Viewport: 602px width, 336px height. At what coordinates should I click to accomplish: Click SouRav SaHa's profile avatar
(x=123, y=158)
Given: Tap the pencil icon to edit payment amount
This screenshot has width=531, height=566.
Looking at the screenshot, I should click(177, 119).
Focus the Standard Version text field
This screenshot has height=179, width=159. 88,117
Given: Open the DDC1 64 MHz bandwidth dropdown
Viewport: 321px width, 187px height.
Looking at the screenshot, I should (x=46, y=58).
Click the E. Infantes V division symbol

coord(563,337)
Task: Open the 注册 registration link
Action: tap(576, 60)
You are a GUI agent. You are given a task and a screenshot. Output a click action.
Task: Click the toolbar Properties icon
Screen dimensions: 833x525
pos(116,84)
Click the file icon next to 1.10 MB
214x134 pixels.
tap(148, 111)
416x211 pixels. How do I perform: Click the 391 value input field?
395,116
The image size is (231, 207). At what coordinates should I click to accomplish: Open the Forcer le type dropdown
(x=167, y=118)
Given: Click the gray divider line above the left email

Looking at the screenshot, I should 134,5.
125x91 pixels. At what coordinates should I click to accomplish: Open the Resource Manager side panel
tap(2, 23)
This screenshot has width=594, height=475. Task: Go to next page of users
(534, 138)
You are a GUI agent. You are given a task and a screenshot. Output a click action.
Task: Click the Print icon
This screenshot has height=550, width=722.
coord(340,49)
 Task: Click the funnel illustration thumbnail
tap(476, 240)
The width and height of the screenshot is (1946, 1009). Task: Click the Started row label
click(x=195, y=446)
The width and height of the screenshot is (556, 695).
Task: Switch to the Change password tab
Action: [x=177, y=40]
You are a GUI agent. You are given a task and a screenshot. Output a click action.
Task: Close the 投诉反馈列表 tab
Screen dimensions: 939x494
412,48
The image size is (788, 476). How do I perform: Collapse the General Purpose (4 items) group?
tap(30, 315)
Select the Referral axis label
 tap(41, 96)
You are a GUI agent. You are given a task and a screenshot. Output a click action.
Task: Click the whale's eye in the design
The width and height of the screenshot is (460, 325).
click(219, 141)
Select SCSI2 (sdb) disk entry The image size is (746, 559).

◆ ◆ ◆ ◆

> [What you are asked to do]: Taking each line of the material above in turn, count those containing the string "icon". State the number alone.

> [Result for this exercise]: 4